Your friends are right in a sense that if generics were allowed to be used say a year after a drug came to market, then, yes, the system would be in grave danger. THis is why the drug companies have a long patent (7 or more years) in which only they may sell the medication.
However, assuming the drugs patent has expired, using generics makes more money for the patients and drug store. It is also worth noting that many manufacturors make the brand as well as generic medicine.
Jason
indypharmd 01-31-2009, 11:21 PM I just have to add one facet to this conversation. Someone had stated that PAs and NPs are more qualified than PharmDs on the basis of their procedural knowledge and time spent in clinical rotations. I can tell you that this is categorially untrue. PharmDs are certainly quite competent in differential dx, the pathophysiological basis of medicine, and therapeutic management of disease states. In order to fully understand and reccomend a course of treatment, the PharmD has to be well-versed in the pathophysiological/pathological basis of disease in order to reccomend correct and therapeutic treatment. There are many PAs and NPs who are more than capable of preforming clinical procedures but are entirely reliant on a PDA to prescribe appropriate medicinal therapy. I venture to say that this as well goes for MDs judging by the amount of prescribing errors that are made in clinical settings. The other and more important point here is that there was some talk of "years of education" being a factor in terms of competency. What do you say to the PharmD who has done both a PGY1 and PGY2 residency in an area such as hematology/oncology or psychopharmacology or pharmacotherapy and then continues on to become board certified in their disciplines? Would you still say that they are not the equal of an MD, not to mention a PA, in terms of clinical experience, disease state mangement. therapeutic care plan management and competency? I can guarantee you they are.
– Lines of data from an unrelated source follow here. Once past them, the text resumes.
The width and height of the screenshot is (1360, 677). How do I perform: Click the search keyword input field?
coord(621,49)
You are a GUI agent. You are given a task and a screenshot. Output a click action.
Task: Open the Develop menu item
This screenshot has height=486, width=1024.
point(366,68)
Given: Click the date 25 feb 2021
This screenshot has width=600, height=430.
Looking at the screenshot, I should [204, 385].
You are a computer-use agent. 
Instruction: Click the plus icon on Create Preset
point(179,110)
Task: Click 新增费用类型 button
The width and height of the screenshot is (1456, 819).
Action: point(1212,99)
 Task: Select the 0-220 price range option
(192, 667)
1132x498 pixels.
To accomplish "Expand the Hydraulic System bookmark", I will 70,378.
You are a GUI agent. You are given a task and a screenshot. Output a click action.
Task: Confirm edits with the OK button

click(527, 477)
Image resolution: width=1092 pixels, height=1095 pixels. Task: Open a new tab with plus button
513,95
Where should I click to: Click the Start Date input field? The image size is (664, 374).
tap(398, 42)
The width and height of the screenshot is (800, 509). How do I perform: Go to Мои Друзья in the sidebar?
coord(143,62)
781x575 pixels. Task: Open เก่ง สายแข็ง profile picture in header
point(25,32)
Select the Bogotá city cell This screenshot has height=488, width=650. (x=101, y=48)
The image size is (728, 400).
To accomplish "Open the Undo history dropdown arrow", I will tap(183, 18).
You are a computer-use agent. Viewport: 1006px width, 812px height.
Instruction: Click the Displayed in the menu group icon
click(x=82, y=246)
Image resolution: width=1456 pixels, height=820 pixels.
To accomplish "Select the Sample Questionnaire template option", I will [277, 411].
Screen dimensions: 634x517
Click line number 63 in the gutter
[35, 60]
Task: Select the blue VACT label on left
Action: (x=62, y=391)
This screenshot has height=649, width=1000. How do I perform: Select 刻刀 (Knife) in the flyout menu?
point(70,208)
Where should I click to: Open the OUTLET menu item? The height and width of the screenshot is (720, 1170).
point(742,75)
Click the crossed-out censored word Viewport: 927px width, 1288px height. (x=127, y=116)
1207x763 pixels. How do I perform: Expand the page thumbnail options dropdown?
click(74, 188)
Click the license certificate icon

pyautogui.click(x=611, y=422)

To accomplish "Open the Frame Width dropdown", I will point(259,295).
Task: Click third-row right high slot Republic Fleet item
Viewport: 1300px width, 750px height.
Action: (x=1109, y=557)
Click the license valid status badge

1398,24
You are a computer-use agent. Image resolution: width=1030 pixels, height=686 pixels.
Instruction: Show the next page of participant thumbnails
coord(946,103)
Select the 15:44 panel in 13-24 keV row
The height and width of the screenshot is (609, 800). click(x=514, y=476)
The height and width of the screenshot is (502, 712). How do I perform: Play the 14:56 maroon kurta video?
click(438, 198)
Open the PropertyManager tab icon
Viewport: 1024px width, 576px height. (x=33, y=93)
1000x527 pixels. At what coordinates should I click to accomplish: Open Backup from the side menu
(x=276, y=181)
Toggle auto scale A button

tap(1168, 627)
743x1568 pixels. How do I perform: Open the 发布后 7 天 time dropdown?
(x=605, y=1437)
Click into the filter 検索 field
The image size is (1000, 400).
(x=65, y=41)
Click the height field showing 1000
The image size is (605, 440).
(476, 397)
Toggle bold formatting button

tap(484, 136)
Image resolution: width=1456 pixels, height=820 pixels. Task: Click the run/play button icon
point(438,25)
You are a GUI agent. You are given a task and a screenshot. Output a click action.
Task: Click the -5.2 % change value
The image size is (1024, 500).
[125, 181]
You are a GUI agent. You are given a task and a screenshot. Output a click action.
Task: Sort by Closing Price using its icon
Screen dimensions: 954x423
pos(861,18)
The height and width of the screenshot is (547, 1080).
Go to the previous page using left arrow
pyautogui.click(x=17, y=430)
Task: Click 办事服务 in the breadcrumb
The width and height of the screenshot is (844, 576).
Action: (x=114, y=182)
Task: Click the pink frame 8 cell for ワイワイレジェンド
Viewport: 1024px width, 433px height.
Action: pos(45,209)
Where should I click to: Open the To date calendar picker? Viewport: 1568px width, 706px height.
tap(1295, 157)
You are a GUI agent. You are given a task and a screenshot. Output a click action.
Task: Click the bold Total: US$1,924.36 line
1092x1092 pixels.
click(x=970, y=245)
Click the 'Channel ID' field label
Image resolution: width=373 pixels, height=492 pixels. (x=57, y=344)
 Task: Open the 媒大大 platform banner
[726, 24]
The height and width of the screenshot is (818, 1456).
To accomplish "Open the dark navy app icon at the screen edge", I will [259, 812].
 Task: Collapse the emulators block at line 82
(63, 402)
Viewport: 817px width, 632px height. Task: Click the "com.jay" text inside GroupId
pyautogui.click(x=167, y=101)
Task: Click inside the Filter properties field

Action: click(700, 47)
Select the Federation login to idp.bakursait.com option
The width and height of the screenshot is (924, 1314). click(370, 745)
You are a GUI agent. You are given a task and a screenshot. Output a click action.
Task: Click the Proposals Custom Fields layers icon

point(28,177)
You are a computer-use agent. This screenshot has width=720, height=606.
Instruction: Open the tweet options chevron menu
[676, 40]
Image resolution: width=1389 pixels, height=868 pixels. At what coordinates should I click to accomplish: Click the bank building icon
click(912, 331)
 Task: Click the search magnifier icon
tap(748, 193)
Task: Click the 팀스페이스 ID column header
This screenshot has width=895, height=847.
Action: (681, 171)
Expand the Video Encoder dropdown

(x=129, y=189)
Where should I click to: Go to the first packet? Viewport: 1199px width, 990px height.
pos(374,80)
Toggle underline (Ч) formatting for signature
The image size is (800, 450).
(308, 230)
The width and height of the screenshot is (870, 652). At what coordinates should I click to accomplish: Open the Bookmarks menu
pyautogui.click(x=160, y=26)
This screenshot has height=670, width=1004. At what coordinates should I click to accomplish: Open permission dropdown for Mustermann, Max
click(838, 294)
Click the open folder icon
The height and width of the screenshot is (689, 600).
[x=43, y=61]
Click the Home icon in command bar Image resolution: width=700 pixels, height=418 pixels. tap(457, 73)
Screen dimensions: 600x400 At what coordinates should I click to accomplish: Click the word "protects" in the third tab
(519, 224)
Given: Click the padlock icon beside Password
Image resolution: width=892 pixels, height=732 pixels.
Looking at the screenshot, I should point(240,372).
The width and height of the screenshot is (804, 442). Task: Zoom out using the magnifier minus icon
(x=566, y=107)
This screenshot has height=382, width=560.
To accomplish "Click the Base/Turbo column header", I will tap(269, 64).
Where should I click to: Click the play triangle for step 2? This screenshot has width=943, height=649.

I think that the greater point here is that healthcare professionals should work together to combine their strengths to the benefit of the patient rather than engage in a pissing contest over status or prestige.
Just my thoughts.
confettiflyer 02-01-2009, 12:19 AM Your first post, and you dig up a 6 year old thread and write that?
fhx06 02-06-2009, 02:59 PM :(
We as professionals should be treating each other with respect because we all need each other in order to better the life of the patients we care for. Having worked in a hospital, I see the negativity and the hostility that can come about between various professions... and even between departments. The fact of the matter is, we are all part of a team that has to work together so that the living person who is entrusting us with his or her life will remain living and be better for it.
tackett26 09-17-2009, 05:47 PM I've done a complete history and physical examination as part of my PharmD training. I am also a former member of the Infectious Disease Molecular Diagnostics Committee and have successfully designed several diagnostic assays. How many have you designed?
.Exactly how do these PharmD's get the same patient care contact as NP's and PA's? I have yet to see a PharmD student do a complete history and physical, write an entire set of admission orders and make daily progress notes and patient visits. Exactly where do you get this training? Where do you learn to read x-rays, perform thoracentesis, and perform minor procedures? Where exactly do you do these rotations that are just like NP and PA school?